* What to work on: Repeat the records below exactly as they appear.

(Source records)
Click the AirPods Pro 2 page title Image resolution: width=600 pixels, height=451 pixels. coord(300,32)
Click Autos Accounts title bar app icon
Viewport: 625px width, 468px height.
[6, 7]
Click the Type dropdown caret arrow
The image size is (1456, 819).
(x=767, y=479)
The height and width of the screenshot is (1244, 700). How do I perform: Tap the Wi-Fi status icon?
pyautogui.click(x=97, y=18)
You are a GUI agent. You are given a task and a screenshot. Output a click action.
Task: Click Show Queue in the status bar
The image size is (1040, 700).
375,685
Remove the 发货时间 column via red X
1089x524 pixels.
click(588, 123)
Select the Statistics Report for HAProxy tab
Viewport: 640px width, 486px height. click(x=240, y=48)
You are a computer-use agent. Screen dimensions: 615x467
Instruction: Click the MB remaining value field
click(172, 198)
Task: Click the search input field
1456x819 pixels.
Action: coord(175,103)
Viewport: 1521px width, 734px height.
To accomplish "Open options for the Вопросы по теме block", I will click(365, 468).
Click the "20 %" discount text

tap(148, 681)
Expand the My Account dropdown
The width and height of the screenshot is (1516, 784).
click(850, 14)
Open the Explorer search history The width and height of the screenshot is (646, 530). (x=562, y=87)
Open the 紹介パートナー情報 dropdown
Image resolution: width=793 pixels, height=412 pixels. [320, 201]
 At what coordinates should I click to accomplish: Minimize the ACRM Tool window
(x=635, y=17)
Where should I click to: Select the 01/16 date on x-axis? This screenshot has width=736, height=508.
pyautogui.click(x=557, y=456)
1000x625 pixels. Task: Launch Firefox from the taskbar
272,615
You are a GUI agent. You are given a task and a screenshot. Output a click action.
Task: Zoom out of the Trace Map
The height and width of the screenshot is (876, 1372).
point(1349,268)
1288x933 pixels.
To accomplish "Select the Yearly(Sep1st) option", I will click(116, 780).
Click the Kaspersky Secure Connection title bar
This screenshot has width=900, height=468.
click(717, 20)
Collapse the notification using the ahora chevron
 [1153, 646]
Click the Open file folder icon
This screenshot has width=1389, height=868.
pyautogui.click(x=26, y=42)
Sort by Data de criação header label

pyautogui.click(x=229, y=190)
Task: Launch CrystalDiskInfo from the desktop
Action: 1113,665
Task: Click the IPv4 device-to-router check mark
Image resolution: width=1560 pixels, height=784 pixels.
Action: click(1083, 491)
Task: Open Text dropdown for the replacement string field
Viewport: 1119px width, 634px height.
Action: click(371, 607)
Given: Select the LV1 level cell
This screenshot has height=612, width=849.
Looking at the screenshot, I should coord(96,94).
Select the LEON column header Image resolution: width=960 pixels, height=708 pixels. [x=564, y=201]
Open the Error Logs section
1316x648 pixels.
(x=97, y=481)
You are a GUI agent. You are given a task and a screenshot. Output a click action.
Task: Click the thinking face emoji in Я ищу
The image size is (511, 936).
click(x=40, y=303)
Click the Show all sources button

* Answer to this exercise:
Click the AirPods Pro 2 page title Image resolution: width=600 pixels, height=451 pixels. coord(300,32)
Click Autos Accounts title bar app icon
Viewport: 625px width, 468px height.
[6, 7]
Click the Type dropdown caret arrow
The image size is (1456, 819).
(x=767, y=479)
The height and width of the screenshot is (1244, 700). How do I perform: Tap the Wi-Fi status icon?
pyautogui.click(x=97, y=18)
You are a GUI agent. You are given a task and a screenshot. Output a click action.
Task: Click Show Queue in the status bar
The image size is (1040, 700).
375,685
Remove the 发货时间 column via red X
1089x524 pixels.
click(588, 123)
Select the Statistics Report for HAProxy tab
Viewport: 640px width, 486px height. click(x=240, y=48)
You are a computer-use agent. Screen dimensions: 615x467
Instruction: Click the MB remaining value field
click(172, 198)
Task: Click the search input field
1456x819 pixels.
Action: coord(175,103)
Viewport: 1521px width, 734px height.
To accomplish "Open options for the Вопросы по теме block", I will click(365, 468).
Click the "20 %" discount text

tap(148, 681)
Expand the My Account dropdown
The width and height of the screenshot is (1516, 784).
click(850, 14)
Open the Explorer search history The width and height of the screenshot is (646, 530). (x=562, y=87)
Open the 紹介パートナー情報 dropdown
Image resolution: width=793 pixels, height=412 pixels. [320, 201]
 At what coordinates should I click to accomplish: Minimize the ACRM Tool window
(x=635, y=17)
Where should I click to: Select the 01/16 date on x-axis? This screenshot has width=736, height=508.
pyautogui.click(x=557, y=456)
1000x625 pixels. Task: Launch Firefox from the taskbar
272,615
You are a GUI agent. You are given a task and a screenshot. Output a click action.
Task: Zoom out of the Trace Map
The height and width of the screenshot is (876, 1372).
point(1349,268)
1288x933 pixels.
To accomplish "Select the Yearly(Sep1st) option", I will click(116, 780).
Click the Kaspersky Secure Connection title bar
This screenshot has width=900, height=468.
click(717, 20)
Collapse the notification using the ahora chevron
 [1153, 646]
Click the Open file folder icon
This screenshot has width=1389, height=868.
pyautogui.click(x=26, y=42)
Sort by Data de criação header label

pyautogui.click(x=229, y=190)
Task: Launch CrystalDiskInfo from the desktop
Action: 1113,665
Task: Click the IPv4 device-to-router check mark
Image resolution: width=1560 pixels, height=784 pixels.
Action: click(1083, 491)
Task: Open Text dropdown for the replacement string field
Viewport: 1119px width, 634px height.
Action: click(371, 607)
Given: Select the LV1 level cell
This screenshot has height=612, width=849.
Looking at the screenshot, I should coord(96,94).
Select the LEON column header Image resolution: width=960 pixels, height=708 pixels. [x=564, y=201]
Open the Error Logs section
1316x648 pixels.
(x=97, y=481)
You are a GUI agent. You are given a task and a screenshot. Output a click action.
Task: Click the thinking face emoji in Я ищу
The image size is (511, 936).
click(x=40, y=303)
Click the Show all sources button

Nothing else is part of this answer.